## Activity
Please format every line of the records below as a JSON list of strings, one string per line, leaving out blank lines.

## The data

****************

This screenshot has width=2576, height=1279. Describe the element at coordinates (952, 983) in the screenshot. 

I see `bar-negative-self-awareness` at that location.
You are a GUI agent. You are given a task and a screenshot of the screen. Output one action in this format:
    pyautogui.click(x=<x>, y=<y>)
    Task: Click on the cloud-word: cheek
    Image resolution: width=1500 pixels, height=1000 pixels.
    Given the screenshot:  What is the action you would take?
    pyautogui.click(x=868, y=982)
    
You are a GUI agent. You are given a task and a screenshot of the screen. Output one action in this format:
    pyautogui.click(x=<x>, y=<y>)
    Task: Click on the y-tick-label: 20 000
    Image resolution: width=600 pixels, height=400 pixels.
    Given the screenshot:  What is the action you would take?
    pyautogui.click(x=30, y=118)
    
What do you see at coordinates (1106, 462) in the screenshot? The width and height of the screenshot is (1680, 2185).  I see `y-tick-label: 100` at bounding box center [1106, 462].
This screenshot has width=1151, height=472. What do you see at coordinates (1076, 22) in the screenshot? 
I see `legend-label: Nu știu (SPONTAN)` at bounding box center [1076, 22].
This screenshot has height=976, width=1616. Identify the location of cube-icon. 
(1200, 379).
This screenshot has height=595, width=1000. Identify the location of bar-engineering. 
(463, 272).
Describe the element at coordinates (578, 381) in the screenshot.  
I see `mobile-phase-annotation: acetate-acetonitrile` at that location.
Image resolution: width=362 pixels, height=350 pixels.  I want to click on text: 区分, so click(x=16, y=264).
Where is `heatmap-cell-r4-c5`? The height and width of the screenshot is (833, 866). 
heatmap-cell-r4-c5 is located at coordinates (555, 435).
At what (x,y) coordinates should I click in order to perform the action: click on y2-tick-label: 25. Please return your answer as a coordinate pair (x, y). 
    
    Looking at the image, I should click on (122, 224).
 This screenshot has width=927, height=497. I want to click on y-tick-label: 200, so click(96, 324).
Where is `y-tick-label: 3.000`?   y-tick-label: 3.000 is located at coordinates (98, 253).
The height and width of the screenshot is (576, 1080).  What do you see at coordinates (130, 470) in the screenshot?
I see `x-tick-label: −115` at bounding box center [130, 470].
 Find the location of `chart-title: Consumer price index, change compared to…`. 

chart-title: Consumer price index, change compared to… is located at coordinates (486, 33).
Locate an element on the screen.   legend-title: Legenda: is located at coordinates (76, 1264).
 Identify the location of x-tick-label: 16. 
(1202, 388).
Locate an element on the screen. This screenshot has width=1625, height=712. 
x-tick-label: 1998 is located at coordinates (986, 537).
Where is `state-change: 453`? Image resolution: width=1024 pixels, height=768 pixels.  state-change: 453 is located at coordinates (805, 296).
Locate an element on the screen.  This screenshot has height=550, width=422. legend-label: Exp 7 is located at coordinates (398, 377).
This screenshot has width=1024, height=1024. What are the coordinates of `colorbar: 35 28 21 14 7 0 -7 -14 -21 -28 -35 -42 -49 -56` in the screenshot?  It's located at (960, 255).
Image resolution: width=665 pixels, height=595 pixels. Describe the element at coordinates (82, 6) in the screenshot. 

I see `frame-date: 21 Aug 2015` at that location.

****************

## Result
[
  "This screenshot has width=2576, height=1279. Describe the element at coordinates (952, 983) in the screenshot. ",
  "I see `bar-negative-self-awareness` at that location.",
  "You are a GUI agent. You are given a task and a screenshot of the screen. Output one action in this format:",
  "    pyautogui.click(x=<x>, y=<y>)",
  "    Task: Click on the cloud-word: cheek",
  "    Image resolution: width=1500 pixels, height=1000 pixels.",
  "    Given the screenshot:  What is the action you would take?",
  "    pyautogui.click(x=868, y=982)",
  "You are a GUI agent. You are given a task and a screenshot of the screen. Output one action in this format:",
  "    pyautogui.click(x=<x>, y=<y>)",
  "    Task: Click on the y-tick-label: 20 000",
  "    Image resolution: width=600 pixels, height=400 pixels.",
  "    Given the screenshot:  What is the action you would take?",
  "    pyautogui.click(x=30, y=118)",
  "What do you see at coordinates (1106, 462) in the screenshot? The width and height of the screenshot is (1680, 2185).  I see `y-tick-label: 100` at bounding box center [1106, 462].",
  "This screenshot has width=1151, height=472. What do you see at coordinates (1076, 22) in the screenshot? ",
  "I see `legend-label: Nu știu (SPONTAN)` at bounding box center [1076, 22].",
  "This screenshot has height=976, width=1616. Identify the location of cube-icon. ",
  "(1200, 379).",
  "This screenshot has height=595, width=1000. Identify the location of bar-engineering. ",
  "(463, 272).",
  "Describe the element at coordinates (578, 381) in the screenshot.  ",
  "I see `mobile-phase-annotation: acetate-acetonitrile` at that location.",
  "Image resolution: width=362 pixels, height=350 pixels.  I want to click on text: 区分, so click(x=16, y=264).",
  "Where is `heatmap-cell-r4-c5`? The height and width of the screenshot is (833, 866). ",
  "heatmap-cell-r4-c5 is located at coordinates (555, 435).",
  "At what (x,y) coordinates should I click in order to perform the action: click on y2-tick-label: 25. Please return your answer as a coordinate pair (x, y). ",
  "    Looking at the image, I should click on (122, 224).",
  " This screenshot has width=927, height=497. I want to click on y-tick-label: 200, so click(96, 324).",
  "Where is `y-tick-label: 3.000`?   y-tick-label: 3.000 is located at coordinates (98, 253).",
  "The height and width of the screenshot is (576, 1080).  What do you see at coordinates (130, 470) in the screenshot?",
  "I see `x-tick-label: −115` at bounding box center [130, 470].",
  " Find the location of `chart-title: Consumer price index, change compared to…`. ",
  "chart-title: Consumer price index, change compared to… is located at coordinates (486, 33).",
  "Locate an element on the screen.   legend-title: Legenda: is located at coordinates (76, 1264).",
  " Identify the location of x-tick-label: 16. ",
  "(1202, 388).",
  "Locate an element on the screen. This screenshot has width=1625, height=712. ",
  "x-tick-label: 1998 is located at coordinates (986, 537).",
  "Where is `state-change: 453`? Image resolution: width=1024 pixels, height=768 pixels.  state-change: 453 is located at coordinates (805, 296).",
  "Locate an element on the screen.  This screenshot has height=550, width=422. legend-label: Exp 7 is located at coordinates (398, 377).",
  "This screenshot has width=1024, height=1024. What are the coordinates of `colorbar: 35 28 21 14 7 0 -7 -14 -21 -28 -35 -42 -49 -56` in the screenshot?  It's located at (960, 255).",
  "Image resolution: width=665 pixels, height=595 pixels. Describe the element at coordinates (82, 6) in the screenshot. ",
  "I see `frame-date: 21 Aug 2015` at that location."
]